Metformin appears to lower significantly the frequency of complete joint replacements in the elderly, based on data from more than 40,000 individuals. Metformin adherence is related to a 30% reduction in risk of total knee or total hip replacement, according to data from 80,000 patients treated with metformin versus 80,000 people not treated with metformin.  

According to Changhai Ding of the Clinical Research Center at Zhujiang Hospital, Southern Medical University in Guangzhou, China, metformin may have a therapeutic effect on patients with osteoarthritis: “we found that metformin use in patients with type 2 diabetes mellitus was associated with a significantly lower risk of joint replacement.”  

As populations age around the world, steps must be taken to guarantee the health and safety of the elderly. Ding and colleagues from China, Taiwan, and Australia wanted to see if consuming metformin was linked to a lower risk of total knee or hip replacement surgery.  

The Taiwan National Health Insurance Research database followed individuals diagnosed with type 2 diabetes in Taiwan between 2000 and 2012. Participants in this research had to be among the 85,455 newly diagnosed with type 2 diabetes.


Prescription time-distribution matching was utilized to connect 20,347 patients who had not been prescribed metformin with those who had.
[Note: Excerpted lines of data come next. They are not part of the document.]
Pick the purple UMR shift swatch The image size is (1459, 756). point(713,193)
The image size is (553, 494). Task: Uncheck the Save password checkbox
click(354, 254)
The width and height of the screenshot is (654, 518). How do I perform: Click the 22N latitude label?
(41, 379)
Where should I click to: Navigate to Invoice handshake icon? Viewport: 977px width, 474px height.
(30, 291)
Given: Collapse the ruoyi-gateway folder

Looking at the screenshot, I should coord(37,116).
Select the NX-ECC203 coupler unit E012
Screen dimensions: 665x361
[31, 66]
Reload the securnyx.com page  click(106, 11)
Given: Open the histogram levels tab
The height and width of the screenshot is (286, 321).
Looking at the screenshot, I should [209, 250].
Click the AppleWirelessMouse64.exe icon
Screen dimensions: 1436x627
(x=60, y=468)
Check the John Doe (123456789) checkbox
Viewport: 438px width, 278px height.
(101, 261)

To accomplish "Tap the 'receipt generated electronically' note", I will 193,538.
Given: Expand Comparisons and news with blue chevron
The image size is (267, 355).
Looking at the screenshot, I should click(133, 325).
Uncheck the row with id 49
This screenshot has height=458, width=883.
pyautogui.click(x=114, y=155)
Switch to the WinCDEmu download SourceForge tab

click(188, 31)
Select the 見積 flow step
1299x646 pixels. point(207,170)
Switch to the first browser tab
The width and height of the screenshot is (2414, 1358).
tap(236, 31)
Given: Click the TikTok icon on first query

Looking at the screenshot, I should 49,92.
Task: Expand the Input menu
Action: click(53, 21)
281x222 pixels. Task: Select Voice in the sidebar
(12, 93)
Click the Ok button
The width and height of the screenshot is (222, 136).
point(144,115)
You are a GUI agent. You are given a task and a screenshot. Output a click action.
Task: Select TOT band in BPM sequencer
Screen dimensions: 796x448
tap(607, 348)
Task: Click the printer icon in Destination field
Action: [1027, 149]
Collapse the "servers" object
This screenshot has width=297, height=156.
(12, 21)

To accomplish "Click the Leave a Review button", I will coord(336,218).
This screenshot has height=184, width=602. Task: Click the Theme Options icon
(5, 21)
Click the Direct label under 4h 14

In this data collection, the average age (SD = 11) was 63, and women comprised 49.8% of the population.  

By employing propensity scores, researchers could locate 10,163 groups of metformin users and nonusers to compare. The goal of this study was to utilize Cox proportional hazards regression to investigate the relationships between metformin use and the risk of having total knee and hip replacement surgery, both as a composite and as individual end goals.  

Patients using metformin had a 70% reduction in the chance of requiring a total hip or knee replacement (95% CI: 0.60-0.81). Lower risks were seen when entire knee and hip replacements were analyzed separately from the primary end goal (adjusted hazard ratio [aHR], 0.71 [95% CI, 0.61-0.84] and 0.61 [95% CI, 0.41-0.92]).

Consistent findings were obtained in competing for risk regression, propensity score matching, and sensitivity analyses employing inverse probability of treatment weighting.